Les proverbes populaires humoristiques sont un trésor discret. Quelques mots à peine, et voilà qu’ils disent ce que de longues tirades peineraient à exprimer. Ils naissent dans la rue, s’invitent dans les cuisines, traversent les marchés et s’installent dans les mémoires. Derrière leur brièveté se cache une densité savoureuse : un mélange de lucidité, d’ironie et d’expérience.
Ils parlent d’amour-propre et de maladresse, de petites ruses et de grandes déceptions, de la vie quotidienne dans ce qu’elle a de plus banal et de plus universel. Leur force tient à leur rapidité : une phrase, et tout est compris. Pas besoin de discours ; le proverbe frappe juste, souvent avec un sourire en coin.
Awwal ma shatah nat’h
Ce dicton évoque les débuts maladroits. Il rappelle que les premières tentatives sont rarement parfaites. L’histoire raconte qu’un groupe d’habitants d’un village du sud de l’Égypte, intrigués par un bruit attribué à un bœuf, tenta de piéger l’animal avec un morceau de fromage. Le lendemain, à la place de la prise espérée, ils ne trouvèrent qu’une pierre sèche. Ils crurent avoir dupé la bête… alors qu’ils s’étaient surtout trompés eux-mêmes. Depuis, l’expression désigne ces élans précipités qui se terminent par un choc frontal avec la réalité.

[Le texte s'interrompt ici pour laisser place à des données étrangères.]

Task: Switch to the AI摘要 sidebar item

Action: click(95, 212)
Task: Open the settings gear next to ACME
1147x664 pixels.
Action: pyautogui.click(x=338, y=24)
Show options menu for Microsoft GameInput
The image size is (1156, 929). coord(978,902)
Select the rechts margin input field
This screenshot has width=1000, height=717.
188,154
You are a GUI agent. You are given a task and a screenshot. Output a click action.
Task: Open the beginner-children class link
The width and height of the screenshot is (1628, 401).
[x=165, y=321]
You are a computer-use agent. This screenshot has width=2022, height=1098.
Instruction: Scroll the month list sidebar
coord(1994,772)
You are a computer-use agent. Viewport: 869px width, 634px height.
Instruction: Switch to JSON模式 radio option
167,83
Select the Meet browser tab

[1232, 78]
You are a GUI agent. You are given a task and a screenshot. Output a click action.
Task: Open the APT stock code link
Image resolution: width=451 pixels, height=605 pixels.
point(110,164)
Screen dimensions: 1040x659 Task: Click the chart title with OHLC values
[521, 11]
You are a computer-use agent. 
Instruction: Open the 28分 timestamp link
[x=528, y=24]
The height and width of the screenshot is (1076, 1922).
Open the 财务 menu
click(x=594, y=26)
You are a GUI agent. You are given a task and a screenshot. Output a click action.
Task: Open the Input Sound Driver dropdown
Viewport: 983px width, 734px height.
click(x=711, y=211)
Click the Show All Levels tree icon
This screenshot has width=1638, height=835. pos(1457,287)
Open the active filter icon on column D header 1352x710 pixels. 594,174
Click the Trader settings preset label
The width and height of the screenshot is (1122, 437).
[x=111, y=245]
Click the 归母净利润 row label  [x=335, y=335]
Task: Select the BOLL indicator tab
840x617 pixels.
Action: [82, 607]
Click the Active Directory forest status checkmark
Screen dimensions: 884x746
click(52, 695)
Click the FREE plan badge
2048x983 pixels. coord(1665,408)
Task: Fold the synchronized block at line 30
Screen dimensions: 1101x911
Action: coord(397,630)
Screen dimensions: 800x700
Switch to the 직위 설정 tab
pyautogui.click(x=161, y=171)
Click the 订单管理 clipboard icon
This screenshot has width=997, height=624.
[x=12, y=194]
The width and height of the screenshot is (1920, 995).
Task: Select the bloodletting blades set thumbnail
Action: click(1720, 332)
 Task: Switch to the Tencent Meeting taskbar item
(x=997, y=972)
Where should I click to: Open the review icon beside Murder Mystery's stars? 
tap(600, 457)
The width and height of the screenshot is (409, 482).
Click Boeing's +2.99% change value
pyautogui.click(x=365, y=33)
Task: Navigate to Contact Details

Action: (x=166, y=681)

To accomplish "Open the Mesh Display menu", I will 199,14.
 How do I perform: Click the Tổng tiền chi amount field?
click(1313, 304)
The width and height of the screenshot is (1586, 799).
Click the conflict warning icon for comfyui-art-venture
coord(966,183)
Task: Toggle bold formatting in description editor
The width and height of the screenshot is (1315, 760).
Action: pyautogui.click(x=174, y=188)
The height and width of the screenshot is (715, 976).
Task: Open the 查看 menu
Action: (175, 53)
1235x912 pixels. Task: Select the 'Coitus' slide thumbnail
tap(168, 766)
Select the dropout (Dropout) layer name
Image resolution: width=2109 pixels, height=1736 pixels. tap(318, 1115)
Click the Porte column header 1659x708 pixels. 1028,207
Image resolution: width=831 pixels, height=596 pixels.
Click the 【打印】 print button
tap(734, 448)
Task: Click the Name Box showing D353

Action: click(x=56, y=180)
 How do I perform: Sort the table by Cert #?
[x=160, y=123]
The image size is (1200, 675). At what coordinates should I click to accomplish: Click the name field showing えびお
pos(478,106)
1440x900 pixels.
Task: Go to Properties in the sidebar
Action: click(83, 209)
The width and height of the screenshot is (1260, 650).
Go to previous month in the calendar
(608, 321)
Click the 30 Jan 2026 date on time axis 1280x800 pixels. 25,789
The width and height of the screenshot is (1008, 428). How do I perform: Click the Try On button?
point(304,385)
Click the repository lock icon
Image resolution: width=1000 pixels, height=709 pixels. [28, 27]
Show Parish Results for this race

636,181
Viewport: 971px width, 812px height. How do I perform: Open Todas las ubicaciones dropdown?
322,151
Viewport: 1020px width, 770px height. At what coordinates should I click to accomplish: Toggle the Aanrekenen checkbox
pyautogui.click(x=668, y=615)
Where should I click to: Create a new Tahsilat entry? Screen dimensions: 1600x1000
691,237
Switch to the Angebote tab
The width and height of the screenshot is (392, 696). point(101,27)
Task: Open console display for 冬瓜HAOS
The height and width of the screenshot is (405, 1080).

Baraka ya gami‘ alli git minnak ma git minny
Ce proverbe est né d’un homme qui préférait prier chez lui plutôt qu’en communauté. Après avoir été vivement critiqué pour son manque d’assiduité, il décida enfin de se rendre au lieu de culte… qu’il trouva fermé. Dépité, il lança cette phrase mi-ironique, mi-résignée. Elle traduit ce moment délicieux où l’on accepte la situation avec une pointe de sarcasme, comme pour dire : « J’ai fait ma part, le reste ne dépendait plus de moi. »
El-bisat Ahmadi
Cette expression fait référence à un homme de Tanta, connu pour son hospitalité généreuse malgré la modestie de ses moyens. Son tapis était petit, mais son cœur immense. On répétait son nom pour signifier qu’il y aurait toujours une place, même minuscule, pour celui qui frappe à la porte. Le tapis devient ainsi le symbole d’un accueil sans mesure, où la grandeur ne se calcule pas en mètres carrés.
Ya dakhil bein el-basala w qishritha, hot qatra ‘ashan ma tedma‘sh min reihtha
L’image est limpide : couper un oignon fait pleurer. Le proverbe conseille donc la prudence dans les situations délicates. S’immiscer dans des affaires sensibles, c’est risquer d’en subir les conséquences. Mieux vaut anticiper, comme on se protège des effluves piquantes. La sagesse populaire, ici, prend des allures de recette de cuisine… pour les relations humaines.
Ya khabar el-naharda bi flous, bukra yenzel ‘aleih okazion
Ce dicton joue sur l’idée qu’une situation favorable peut en annoncer une autre, inattendue. Il rappelle que la roue tourne vite : ce que l’on possède aujourd’hui peut attirer demain une opportunité, ou parfois une surprise. Derrière l’humour se cache une invitation à ne pas s’endormir sur ses acquis.
Ces proverbes égyptiens, pleins d’images et de malice, témoignent d’une culture où l’on préfère l’esprit vif au discours solennel. Ils condensent des siècles d’expérience en quelques syllabes bien senties. Transmis de génération en génération, ils prouvent qu’un peuple peut philosopher sans en avoir l’air — et surtout, qu’il est parfois plus sage de rire de la vie que de la prendre trop au sérieux.